Records from a data source
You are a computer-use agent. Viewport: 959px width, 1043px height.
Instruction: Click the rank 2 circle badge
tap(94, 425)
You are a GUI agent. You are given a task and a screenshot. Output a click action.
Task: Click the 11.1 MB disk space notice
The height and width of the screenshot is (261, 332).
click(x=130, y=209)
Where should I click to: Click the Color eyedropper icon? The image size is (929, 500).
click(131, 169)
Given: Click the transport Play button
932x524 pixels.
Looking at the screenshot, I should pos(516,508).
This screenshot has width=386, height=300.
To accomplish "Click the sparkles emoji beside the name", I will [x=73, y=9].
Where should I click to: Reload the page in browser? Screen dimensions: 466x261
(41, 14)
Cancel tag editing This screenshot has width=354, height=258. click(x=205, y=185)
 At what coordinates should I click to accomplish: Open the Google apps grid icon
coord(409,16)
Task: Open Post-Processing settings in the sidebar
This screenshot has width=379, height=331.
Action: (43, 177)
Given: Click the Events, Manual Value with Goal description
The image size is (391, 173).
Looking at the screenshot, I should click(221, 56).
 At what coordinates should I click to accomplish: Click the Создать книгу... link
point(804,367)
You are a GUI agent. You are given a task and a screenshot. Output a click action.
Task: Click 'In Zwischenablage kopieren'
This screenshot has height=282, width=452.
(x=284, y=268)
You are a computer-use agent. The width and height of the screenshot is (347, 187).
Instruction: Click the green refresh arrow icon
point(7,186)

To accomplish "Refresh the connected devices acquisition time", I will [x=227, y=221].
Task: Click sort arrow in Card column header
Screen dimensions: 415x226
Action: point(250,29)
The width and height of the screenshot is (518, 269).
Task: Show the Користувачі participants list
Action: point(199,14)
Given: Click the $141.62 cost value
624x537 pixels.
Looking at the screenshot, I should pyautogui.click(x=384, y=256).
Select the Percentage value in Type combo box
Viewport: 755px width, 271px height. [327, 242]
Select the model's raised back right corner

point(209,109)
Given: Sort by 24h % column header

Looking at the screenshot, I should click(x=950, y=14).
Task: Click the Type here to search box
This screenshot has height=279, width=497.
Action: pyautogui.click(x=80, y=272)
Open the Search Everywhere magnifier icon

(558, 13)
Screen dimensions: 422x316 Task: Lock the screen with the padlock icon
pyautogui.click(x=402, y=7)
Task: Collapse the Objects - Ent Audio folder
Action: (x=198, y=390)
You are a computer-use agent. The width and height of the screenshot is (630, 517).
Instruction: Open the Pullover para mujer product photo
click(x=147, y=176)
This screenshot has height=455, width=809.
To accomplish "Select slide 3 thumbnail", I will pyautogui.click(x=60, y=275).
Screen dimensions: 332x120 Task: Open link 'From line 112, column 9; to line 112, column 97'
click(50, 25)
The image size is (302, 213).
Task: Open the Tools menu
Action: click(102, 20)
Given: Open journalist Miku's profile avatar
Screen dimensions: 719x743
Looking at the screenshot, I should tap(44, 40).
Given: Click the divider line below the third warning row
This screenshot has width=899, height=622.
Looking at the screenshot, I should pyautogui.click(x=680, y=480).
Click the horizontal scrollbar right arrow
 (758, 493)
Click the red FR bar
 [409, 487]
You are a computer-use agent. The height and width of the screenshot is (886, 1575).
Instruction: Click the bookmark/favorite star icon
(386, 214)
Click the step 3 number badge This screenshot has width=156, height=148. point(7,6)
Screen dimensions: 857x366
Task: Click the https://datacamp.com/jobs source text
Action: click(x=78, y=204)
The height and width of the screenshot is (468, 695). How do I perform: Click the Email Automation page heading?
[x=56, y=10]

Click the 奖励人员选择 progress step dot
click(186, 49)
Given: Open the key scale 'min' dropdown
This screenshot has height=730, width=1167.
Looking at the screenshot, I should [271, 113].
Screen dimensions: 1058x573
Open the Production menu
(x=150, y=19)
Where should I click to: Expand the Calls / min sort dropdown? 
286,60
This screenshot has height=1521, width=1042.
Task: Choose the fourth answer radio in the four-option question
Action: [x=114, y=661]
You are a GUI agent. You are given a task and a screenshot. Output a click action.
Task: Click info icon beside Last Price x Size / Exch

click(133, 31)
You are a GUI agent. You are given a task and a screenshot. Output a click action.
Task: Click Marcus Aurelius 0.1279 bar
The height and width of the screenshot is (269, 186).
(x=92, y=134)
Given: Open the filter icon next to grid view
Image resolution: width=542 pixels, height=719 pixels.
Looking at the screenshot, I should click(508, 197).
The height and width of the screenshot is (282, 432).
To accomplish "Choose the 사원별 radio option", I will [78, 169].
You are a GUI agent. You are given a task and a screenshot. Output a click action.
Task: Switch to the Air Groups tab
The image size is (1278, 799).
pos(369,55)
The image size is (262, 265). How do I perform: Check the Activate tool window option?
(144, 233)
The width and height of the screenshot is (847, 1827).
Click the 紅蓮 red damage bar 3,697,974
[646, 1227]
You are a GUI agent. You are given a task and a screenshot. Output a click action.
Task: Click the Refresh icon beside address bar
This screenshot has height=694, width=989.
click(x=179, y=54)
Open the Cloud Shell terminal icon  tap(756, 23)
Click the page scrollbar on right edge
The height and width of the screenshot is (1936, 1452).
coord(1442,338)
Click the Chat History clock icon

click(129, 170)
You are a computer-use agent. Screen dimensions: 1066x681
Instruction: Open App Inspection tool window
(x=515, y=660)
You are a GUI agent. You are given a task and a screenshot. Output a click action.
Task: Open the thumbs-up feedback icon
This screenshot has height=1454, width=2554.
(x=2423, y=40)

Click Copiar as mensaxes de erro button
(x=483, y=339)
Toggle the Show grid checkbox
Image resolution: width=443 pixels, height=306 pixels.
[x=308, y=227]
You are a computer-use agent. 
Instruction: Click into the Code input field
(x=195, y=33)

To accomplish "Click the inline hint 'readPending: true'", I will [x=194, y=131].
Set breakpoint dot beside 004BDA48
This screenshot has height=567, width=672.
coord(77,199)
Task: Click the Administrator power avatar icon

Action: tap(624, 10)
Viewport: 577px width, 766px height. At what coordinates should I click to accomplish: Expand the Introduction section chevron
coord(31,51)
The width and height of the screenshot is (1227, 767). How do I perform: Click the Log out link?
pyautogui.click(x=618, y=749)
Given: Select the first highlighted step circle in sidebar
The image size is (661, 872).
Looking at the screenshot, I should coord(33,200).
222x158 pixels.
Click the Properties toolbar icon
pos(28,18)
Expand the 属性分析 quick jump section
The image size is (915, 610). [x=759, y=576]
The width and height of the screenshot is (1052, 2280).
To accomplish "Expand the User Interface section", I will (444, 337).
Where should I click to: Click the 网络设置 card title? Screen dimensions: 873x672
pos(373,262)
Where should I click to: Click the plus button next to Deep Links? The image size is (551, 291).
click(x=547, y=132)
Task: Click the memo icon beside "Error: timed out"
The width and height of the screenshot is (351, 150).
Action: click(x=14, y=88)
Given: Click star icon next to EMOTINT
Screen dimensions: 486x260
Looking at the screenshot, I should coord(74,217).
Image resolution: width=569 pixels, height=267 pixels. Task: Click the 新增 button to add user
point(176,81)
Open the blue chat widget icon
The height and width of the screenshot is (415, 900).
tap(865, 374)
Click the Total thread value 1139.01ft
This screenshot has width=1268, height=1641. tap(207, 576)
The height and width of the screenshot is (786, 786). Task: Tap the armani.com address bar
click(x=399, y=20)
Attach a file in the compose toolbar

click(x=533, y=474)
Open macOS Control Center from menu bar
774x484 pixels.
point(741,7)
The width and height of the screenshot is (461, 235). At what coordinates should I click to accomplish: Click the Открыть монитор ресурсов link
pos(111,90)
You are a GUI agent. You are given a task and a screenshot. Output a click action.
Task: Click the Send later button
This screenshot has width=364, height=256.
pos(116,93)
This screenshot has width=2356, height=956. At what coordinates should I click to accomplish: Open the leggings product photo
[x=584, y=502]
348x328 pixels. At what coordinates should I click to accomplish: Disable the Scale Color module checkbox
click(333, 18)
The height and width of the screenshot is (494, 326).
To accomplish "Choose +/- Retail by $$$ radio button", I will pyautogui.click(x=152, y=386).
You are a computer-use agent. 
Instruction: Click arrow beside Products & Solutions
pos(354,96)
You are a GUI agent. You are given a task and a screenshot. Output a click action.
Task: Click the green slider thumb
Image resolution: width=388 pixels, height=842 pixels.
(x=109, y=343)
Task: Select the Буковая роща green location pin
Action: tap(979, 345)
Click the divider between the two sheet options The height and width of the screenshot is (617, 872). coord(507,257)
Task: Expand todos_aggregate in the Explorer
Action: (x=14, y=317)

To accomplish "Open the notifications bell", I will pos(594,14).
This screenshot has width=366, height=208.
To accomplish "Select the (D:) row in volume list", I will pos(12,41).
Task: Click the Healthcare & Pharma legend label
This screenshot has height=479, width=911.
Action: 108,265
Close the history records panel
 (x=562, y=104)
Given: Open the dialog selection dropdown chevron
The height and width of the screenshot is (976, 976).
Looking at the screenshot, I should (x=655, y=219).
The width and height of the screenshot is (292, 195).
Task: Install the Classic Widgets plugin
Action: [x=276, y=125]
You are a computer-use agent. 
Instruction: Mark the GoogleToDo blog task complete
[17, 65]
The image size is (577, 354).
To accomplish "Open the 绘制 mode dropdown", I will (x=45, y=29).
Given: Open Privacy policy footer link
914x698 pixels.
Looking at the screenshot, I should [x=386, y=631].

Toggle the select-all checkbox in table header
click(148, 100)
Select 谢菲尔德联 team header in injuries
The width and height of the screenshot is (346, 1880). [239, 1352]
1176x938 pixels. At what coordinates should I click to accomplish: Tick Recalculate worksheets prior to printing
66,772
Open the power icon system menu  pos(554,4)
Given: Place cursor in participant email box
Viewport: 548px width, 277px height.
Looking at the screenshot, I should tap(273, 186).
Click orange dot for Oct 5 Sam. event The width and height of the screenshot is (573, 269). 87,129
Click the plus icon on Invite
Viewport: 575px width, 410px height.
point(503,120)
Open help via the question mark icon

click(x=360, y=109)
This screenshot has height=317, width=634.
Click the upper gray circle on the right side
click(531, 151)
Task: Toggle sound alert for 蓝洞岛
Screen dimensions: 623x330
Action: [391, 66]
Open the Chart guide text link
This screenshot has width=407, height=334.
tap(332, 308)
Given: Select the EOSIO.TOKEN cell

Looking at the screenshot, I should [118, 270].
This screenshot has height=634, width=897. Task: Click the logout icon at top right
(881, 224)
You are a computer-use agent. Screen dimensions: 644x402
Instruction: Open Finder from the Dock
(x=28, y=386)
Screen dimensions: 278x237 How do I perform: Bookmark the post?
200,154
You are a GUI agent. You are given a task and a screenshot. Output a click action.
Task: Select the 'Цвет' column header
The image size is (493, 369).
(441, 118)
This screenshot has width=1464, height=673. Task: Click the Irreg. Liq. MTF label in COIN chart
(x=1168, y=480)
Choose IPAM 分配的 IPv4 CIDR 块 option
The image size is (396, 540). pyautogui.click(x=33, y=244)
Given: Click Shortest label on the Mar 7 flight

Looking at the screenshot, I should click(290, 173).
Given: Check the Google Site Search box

### Try it
If a line in the records above holds the string "sidebar", copy it out.

### Response to the exercise
Task: Open Post-Processing settings in the sidebar
Given: Select the first highlighted step circle in sidebar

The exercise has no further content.